Bagaimana mungkin kalian mengingkari wujud Allah sedangkan sebelum ini ‎kalian mati lalu Dia menghidupkan kalian kemudian kembali Dia akan ‎mematikan kalian, lalu kalian akan dikembalikan kepada-Nya.‎

Sebaik-baik cara mengenal Allah ialah berpikir dan memperhatikan ‎penciptaan manusia dan alam semesta. Merenungi dua fenomena, kehidupan ‎dan kematian membuat manusia menyadari akan hakikat ini yaitu, jika ‎kehidupan ini datang dari diriku sendiri, tentu aku akan hidup selamanya. ‎Padahal sebelum ini aku tiada, lalu ada, kemudian kehidupan ini akan ‎terenggut dariku. Sebelum ini sama seperti batu, kayu dan benda-benda mati ‎lain, kita adalah makhluk-makhluk tak bernyawa. Angin kehidupan yang Allah ‎tiupkan, memberi jiwa dan ruh kepada kita dan kita pun diberi kemampuan ‎memahami dan berpikir tentang segala sesuatu. Oleh karena itu nikmat ilahi ‎yang terbesar ialah kehidupan yang Dia berikan kepada kita ini. ‎‎

Dengan itulah maka manusia dapat mencapai berbagai kemajuan ilmu ‎pengetahuan, akan tetapi tetap saja manusia tak mampu menangkap rahasia-‎rahasia alam ciptaan Allah yang amat luas dan hebat ini. Bukan ‎hanya kelahiran dan kehidupan berada di tangan Allah, tapi kematian kita pun ‎berada di tangan-Nya. Kita tidak datang ke dunia ini dengan kehendak kita ‎sendiri sehingga kita dapat meninggalkan dunia ini dengan kehendak kita ‎sendiri pula. Dia-lah yang menghidupkan dan Dia-lah yang mematikan. ‎Diantara yang demikian itu, hanya amal perbuatan kitalah yang berada di ‎bawah kehendak kita.‎

Dengan demikian,bagaimana mungkin kita mengingkari wujud Allah yang ‎awal dan akhir hidup kita berada di tangan-Nya? Bagaimana mungkin pula ‎kita mengingkari kehidupan kembali setelah mati, dan mengatakan bahwa ‎yang demikian itu tak mungkin terjadi karena manusia sudah musnah di telan ‎bumi?
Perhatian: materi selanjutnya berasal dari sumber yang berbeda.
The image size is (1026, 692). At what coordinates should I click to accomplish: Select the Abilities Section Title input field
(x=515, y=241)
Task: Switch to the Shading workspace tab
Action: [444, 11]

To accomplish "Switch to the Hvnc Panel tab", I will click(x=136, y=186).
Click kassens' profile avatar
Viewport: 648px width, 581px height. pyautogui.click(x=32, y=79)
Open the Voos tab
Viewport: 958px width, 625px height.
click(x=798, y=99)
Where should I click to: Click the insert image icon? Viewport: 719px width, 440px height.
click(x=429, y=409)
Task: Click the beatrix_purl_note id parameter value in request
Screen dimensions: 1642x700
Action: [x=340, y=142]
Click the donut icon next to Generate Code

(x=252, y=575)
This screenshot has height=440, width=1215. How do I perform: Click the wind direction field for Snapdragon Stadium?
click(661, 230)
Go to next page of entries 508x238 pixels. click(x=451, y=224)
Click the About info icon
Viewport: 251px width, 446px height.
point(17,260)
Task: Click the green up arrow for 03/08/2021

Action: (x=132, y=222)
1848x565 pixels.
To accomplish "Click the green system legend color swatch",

Karena sesungguhnya pemberian kehidupan yang kedua kalinya, kalau ‎kita pikir tentulah mudah bagi Allah dibanding pemberian kehidupan yang ‎pertama, atau minimal sama saja. Bagaimana mungkin, Allah yang telah ‎memberi kehidupan kepada kita yang berada di dalam ketiadaan sebelumnya ‎tidak mampu memberikan kehidupan untuk yang kedua kalinya?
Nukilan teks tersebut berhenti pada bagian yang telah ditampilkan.